(What you need to do):
Return the data below exactly, stopping after the line with "Given: Click the Search magnifying glass icon".

(Entries taken from a collection):
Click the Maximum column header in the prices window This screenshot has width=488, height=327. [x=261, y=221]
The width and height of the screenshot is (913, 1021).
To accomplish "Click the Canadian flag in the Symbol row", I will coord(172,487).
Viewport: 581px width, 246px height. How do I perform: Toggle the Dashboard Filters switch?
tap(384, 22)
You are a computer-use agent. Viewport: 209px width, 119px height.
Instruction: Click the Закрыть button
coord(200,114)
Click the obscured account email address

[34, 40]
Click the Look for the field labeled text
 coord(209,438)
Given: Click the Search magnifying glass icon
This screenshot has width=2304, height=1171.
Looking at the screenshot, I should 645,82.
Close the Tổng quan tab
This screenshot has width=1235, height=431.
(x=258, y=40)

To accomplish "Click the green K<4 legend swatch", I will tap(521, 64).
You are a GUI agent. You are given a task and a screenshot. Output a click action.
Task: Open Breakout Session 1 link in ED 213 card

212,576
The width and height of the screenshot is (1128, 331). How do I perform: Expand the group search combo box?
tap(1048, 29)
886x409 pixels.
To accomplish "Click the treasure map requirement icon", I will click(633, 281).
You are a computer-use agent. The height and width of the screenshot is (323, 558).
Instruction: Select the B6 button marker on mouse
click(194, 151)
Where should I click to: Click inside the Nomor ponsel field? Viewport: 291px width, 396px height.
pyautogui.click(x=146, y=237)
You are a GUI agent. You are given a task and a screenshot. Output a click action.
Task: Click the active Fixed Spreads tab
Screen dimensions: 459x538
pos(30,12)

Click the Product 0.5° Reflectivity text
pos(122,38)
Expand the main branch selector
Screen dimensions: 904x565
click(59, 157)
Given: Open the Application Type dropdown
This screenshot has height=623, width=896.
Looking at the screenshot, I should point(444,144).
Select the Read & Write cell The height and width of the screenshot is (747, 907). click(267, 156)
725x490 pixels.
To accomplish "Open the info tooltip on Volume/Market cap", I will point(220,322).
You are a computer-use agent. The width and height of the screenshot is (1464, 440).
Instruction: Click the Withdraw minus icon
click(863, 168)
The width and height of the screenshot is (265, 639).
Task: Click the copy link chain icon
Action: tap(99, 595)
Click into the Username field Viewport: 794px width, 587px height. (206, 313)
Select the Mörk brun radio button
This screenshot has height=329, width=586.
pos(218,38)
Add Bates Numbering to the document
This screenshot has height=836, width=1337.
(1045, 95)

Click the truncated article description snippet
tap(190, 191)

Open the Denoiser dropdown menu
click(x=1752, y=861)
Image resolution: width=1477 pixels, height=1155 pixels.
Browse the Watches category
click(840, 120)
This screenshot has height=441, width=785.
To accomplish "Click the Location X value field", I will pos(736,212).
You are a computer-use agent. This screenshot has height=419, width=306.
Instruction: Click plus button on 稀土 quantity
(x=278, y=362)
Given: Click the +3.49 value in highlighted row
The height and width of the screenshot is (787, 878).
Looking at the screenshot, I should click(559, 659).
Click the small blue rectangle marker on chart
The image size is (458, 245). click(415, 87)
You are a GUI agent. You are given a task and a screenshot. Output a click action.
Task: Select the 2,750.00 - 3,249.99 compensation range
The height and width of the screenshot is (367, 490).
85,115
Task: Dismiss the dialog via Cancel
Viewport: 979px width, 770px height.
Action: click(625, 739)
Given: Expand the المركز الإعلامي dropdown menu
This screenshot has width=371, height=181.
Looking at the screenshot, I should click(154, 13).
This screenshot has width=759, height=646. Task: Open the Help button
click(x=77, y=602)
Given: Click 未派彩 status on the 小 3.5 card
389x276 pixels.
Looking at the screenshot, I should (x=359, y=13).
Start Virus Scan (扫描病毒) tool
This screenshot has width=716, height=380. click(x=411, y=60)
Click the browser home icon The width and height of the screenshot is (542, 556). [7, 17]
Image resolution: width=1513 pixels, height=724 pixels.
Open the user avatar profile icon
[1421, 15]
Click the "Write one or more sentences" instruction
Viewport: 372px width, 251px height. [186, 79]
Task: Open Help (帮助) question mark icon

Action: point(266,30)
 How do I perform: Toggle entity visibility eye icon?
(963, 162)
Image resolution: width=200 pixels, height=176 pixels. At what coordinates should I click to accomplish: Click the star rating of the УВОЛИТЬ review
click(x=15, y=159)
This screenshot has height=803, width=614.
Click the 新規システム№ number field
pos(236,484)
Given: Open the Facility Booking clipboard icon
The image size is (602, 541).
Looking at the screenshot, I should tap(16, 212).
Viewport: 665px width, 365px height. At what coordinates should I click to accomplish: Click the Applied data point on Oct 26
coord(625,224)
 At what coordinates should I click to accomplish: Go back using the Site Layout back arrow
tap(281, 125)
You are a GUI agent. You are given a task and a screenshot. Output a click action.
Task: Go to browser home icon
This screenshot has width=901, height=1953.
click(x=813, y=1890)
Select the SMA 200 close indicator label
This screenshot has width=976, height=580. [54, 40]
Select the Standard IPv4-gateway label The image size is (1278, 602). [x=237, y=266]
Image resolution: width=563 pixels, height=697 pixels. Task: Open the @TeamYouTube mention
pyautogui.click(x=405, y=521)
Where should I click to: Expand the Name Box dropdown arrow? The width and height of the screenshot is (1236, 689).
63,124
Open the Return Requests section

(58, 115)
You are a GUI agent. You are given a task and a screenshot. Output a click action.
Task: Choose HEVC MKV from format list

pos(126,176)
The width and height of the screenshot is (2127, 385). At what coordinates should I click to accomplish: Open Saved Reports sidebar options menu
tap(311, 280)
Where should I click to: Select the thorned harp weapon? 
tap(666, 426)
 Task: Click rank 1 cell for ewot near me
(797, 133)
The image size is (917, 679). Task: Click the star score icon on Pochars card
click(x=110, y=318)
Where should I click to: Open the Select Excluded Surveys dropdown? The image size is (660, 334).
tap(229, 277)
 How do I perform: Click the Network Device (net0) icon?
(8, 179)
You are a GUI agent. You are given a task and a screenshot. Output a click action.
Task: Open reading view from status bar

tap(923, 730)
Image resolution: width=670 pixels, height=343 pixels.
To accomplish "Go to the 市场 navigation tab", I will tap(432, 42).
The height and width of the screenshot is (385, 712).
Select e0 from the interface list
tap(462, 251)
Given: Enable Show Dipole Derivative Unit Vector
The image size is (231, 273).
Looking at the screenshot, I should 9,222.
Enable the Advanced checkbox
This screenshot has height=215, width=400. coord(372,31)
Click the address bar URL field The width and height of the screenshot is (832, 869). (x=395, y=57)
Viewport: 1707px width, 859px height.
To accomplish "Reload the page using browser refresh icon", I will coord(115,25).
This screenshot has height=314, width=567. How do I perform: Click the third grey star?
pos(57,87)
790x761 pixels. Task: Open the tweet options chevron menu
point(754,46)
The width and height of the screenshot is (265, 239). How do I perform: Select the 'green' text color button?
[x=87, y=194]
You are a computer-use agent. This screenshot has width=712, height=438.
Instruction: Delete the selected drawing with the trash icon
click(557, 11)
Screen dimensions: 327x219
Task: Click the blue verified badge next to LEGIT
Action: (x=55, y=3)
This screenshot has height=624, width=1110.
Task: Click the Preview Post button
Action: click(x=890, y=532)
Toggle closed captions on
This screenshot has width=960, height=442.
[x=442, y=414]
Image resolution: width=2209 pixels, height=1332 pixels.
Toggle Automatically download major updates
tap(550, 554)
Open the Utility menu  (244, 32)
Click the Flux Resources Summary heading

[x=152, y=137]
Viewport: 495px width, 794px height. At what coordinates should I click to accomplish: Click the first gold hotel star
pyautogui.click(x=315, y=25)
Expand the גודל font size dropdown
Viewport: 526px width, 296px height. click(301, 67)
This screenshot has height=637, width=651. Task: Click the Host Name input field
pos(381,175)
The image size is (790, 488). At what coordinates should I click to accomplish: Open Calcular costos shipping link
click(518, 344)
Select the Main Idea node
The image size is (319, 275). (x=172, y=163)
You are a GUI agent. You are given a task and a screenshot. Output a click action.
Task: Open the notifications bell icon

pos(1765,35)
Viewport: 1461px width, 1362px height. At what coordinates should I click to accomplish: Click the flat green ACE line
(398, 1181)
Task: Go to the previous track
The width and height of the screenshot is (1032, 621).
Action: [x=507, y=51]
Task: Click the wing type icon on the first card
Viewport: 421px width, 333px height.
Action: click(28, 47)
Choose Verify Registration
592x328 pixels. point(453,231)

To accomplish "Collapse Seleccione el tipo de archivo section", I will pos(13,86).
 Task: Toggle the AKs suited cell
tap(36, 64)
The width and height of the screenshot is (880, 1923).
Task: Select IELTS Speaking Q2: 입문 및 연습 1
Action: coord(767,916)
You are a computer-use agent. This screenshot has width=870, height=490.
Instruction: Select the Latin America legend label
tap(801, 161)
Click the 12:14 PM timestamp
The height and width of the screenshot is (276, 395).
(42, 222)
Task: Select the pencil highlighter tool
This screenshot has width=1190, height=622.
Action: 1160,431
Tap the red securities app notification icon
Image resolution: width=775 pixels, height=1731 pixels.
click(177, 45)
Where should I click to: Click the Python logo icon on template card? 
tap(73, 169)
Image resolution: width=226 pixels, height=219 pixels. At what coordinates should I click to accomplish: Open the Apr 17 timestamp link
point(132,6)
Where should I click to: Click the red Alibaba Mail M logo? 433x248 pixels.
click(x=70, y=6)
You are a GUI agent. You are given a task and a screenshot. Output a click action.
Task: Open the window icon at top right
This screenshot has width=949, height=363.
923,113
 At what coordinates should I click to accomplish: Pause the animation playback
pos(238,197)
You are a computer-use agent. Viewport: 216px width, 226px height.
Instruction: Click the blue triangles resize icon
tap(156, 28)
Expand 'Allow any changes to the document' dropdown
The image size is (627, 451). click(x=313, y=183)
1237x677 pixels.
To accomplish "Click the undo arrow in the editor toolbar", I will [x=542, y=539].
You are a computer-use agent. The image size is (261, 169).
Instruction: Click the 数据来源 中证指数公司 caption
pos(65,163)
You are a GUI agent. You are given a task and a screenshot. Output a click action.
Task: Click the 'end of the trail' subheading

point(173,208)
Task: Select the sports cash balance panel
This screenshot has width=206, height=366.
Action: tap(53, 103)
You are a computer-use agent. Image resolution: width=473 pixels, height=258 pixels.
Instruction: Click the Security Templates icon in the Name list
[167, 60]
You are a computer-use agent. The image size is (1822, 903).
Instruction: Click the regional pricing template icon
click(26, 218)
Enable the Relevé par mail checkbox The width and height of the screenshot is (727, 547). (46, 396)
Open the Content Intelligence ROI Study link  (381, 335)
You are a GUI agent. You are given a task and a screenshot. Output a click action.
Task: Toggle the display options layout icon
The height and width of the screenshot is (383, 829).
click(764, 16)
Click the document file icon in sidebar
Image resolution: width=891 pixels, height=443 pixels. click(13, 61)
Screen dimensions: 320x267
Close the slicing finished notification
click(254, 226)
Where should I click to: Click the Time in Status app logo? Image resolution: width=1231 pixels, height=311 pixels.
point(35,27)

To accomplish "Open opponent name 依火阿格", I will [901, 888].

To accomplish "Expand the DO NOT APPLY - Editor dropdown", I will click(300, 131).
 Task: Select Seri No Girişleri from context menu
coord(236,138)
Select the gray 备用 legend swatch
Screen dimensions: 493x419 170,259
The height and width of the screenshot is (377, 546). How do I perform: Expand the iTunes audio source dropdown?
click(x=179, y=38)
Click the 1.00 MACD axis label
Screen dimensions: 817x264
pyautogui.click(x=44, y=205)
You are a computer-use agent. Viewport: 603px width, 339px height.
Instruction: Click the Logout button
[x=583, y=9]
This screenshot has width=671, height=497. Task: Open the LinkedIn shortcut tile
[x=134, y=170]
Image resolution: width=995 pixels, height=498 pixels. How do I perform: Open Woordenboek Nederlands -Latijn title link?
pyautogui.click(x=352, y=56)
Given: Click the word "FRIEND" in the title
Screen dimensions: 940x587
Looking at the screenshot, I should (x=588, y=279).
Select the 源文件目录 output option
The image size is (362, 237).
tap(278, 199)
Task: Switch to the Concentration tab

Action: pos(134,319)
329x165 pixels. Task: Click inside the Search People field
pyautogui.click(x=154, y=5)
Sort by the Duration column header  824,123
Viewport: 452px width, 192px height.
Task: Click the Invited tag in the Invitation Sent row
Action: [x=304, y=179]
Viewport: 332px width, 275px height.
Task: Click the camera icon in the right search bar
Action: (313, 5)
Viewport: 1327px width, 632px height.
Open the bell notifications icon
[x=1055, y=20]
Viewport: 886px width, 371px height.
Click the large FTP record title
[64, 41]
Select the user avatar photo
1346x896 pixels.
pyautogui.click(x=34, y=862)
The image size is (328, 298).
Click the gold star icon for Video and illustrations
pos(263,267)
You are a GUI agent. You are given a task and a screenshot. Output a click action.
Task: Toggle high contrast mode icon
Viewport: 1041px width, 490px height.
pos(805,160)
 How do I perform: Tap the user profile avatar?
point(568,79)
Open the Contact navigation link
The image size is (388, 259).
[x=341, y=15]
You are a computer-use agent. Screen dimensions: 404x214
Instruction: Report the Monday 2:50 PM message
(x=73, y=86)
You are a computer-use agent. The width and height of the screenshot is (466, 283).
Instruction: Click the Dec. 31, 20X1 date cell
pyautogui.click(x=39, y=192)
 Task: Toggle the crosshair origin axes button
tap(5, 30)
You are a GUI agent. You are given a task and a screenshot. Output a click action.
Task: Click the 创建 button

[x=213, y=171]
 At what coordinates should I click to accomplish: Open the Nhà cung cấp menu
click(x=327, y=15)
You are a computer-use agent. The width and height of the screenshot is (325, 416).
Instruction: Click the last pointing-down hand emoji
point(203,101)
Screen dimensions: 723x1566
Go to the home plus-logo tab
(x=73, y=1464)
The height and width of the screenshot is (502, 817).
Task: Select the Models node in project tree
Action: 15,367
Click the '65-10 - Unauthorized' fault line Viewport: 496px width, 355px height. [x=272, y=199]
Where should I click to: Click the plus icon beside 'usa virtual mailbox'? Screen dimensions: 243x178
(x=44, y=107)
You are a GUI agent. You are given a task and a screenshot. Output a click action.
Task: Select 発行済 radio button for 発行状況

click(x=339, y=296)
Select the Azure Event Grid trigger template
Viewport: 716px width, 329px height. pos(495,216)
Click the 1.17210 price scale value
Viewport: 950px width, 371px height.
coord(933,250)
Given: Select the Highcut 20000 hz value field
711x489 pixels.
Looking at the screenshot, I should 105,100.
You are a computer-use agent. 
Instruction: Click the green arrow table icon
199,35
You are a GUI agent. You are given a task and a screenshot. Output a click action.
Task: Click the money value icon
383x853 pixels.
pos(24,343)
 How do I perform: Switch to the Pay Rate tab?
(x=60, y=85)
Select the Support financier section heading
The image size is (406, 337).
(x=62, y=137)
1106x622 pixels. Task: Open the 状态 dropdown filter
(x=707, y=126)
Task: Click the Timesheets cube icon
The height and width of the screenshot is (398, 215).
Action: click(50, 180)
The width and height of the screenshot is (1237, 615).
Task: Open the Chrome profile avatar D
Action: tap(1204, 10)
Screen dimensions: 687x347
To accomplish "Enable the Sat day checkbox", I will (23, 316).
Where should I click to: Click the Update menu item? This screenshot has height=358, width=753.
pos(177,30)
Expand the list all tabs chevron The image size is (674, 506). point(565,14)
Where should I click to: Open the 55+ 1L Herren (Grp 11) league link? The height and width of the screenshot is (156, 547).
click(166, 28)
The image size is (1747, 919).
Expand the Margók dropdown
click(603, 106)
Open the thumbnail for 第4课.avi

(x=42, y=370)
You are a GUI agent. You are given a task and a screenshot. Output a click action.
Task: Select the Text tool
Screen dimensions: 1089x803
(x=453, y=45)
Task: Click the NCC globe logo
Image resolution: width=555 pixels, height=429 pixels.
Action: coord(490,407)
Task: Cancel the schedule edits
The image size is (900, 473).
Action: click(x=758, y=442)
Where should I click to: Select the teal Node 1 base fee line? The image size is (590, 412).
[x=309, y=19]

(Answer to the exercise):
Click the Maximum column header in the prices window This screenshot has width=488, height=327. [x=261, y=221]
The width and height of the screenshot is (913, 1021).
To accomplish "Click the Canadian flag in the Symbol row", I will coord(172,487).
Viewport: 581px width, 246px height. How do I perform: Toggle the Dashboard Filters switch?
tap(384, 22)
You are a computer-use agent. Viewport: 209px width, 119px height.
Instruction: Click the Закрыть button
coord(200,114)
Click the obscured account email address

[34, 40]
Click the Look for the field labeled text
 coord(209,438)
Given: Click the Search magnifying glass icon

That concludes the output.